**Stated task**
Which rows below contain the string "Jump"? Pull out each of those rows in full, treating uppercase and lowercase as different.
----
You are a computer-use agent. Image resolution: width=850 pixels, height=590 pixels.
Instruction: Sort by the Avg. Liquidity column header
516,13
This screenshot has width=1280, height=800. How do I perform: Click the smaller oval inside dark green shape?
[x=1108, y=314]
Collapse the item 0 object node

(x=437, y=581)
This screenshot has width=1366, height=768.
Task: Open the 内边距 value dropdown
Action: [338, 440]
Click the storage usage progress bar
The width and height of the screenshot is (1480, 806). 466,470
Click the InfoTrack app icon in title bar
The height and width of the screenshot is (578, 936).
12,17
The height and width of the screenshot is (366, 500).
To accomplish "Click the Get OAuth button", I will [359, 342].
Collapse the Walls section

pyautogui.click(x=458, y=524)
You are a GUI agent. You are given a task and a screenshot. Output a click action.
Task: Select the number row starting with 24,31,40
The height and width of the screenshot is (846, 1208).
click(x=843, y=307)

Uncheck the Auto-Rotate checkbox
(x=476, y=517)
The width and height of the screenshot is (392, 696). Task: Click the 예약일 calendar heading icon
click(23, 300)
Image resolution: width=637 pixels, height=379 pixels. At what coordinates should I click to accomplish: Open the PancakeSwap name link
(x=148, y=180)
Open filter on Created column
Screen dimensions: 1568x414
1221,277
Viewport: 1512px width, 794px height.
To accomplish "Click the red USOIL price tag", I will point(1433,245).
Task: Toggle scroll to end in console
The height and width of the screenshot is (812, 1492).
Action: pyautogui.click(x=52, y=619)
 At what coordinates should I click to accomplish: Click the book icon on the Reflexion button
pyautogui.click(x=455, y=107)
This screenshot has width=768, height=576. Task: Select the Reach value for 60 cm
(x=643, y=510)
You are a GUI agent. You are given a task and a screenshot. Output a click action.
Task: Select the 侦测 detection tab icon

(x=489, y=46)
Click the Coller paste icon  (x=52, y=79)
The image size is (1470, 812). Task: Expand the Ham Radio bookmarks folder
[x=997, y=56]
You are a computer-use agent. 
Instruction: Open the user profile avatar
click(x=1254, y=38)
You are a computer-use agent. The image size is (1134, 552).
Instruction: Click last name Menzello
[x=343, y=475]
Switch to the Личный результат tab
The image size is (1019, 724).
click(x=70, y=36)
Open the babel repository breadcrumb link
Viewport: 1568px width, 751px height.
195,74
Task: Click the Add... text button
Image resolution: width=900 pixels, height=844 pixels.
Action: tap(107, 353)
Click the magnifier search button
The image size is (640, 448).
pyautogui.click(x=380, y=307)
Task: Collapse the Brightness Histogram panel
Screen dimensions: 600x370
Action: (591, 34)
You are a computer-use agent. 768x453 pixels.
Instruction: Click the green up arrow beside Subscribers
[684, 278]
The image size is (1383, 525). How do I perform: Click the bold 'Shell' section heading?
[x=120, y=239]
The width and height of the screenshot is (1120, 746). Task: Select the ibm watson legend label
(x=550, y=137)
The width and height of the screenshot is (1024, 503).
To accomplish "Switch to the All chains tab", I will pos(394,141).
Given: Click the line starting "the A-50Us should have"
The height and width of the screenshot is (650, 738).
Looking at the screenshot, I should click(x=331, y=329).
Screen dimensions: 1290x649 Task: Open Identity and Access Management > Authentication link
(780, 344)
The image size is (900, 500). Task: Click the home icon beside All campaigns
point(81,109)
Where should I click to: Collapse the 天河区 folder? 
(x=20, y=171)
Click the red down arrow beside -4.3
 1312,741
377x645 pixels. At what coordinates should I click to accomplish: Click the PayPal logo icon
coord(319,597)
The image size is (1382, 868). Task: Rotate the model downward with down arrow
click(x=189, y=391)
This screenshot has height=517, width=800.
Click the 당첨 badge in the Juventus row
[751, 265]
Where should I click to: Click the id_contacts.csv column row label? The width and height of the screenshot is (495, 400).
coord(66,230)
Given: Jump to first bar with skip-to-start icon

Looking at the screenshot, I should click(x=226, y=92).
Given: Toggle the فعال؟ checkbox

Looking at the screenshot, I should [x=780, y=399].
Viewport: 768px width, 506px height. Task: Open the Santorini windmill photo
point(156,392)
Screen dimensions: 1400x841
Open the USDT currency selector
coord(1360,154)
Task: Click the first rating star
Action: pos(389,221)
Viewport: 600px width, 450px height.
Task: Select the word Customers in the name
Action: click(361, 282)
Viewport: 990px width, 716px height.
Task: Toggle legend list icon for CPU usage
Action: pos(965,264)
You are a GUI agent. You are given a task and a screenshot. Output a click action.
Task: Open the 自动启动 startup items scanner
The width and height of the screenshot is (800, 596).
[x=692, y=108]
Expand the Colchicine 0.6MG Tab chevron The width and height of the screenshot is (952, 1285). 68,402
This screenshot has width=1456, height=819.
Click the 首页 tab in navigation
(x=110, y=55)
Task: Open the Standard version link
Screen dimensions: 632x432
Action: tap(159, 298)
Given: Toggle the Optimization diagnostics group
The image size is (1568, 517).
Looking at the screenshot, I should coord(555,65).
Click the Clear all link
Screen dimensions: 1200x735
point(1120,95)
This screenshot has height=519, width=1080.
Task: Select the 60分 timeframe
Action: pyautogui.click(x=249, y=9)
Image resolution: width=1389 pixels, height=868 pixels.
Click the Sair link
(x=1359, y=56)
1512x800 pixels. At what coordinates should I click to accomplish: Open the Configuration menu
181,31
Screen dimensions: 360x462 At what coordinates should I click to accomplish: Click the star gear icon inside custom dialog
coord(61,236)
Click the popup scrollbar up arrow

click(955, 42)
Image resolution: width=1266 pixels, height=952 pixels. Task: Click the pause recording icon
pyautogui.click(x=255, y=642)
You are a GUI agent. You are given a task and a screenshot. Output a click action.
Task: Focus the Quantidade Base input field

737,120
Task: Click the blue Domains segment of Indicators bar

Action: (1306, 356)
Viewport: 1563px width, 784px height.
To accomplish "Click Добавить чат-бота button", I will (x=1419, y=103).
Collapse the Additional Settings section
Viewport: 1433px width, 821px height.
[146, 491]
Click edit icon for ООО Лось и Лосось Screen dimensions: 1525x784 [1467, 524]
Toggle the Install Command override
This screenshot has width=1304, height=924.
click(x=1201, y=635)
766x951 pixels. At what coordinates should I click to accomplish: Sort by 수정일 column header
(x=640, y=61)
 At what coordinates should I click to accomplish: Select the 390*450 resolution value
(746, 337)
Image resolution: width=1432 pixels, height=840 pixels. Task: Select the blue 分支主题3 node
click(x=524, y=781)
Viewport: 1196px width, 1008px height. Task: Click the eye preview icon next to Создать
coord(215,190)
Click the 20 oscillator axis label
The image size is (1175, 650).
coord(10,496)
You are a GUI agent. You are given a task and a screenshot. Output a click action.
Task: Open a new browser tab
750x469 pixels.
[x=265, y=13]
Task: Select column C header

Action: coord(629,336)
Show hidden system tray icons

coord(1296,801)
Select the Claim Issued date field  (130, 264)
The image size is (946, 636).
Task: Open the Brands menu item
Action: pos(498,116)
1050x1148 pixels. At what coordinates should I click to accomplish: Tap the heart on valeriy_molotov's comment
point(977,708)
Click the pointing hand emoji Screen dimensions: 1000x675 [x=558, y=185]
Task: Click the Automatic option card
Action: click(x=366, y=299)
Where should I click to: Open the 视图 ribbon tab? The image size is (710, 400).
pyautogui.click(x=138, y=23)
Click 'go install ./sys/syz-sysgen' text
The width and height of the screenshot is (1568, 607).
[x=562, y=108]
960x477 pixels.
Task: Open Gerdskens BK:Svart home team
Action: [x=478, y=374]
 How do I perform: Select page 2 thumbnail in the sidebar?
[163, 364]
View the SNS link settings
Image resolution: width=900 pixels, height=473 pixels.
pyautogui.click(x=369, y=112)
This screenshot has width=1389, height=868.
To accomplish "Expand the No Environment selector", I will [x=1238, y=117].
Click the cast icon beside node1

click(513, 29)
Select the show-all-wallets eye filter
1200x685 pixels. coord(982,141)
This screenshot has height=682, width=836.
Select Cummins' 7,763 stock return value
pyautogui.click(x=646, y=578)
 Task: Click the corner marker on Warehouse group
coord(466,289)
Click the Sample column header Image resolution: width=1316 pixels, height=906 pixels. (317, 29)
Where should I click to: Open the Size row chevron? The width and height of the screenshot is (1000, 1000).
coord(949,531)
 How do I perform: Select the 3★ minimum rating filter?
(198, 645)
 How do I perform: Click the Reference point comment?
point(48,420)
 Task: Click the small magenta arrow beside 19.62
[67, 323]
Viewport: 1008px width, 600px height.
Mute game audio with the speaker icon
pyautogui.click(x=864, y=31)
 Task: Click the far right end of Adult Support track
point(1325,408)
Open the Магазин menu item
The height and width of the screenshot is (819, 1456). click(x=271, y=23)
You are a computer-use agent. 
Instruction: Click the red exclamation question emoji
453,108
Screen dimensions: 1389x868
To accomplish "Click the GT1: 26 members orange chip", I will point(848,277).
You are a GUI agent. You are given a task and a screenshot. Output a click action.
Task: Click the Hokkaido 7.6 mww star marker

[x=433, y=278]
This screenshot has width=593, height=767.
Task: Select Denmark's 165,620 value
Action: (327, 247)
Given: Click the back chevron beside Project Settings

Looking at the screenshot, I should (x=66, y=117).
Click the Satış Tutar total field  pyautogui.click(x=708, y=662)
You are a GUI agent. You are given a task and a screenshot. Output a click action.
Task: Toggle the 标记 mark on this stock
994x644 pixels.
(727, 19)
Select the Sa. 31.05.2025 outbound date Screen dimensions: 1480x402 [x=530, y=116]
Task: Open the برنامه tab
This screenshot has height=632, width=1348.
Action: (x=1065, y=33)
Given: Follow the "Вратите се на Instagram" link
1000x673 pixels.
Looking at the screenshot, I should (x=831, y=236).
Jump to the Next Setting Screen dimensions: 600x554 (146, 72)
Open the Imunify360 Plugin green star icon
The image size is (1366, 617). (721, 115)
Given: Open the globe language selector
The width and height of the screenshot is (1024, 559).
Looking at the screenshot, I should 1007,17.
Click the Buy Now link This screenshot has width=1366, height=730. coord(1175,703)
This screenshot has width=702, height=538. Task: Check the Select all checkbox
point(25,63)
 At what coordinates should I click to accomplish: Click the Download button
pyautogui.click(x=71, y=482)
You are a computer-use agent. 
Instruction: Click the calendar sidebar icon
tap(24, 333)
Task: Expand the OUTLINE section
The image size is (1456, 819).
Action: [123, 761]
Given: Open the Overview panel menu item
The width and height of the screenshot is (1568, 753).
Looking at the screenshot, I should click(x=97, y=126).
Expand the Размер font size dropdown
----
**Reply to the task**
Given: Jump to first bar with skip-to-start icon
Jump to the Next Setting Screen dimensions: 600x554 (146, 72)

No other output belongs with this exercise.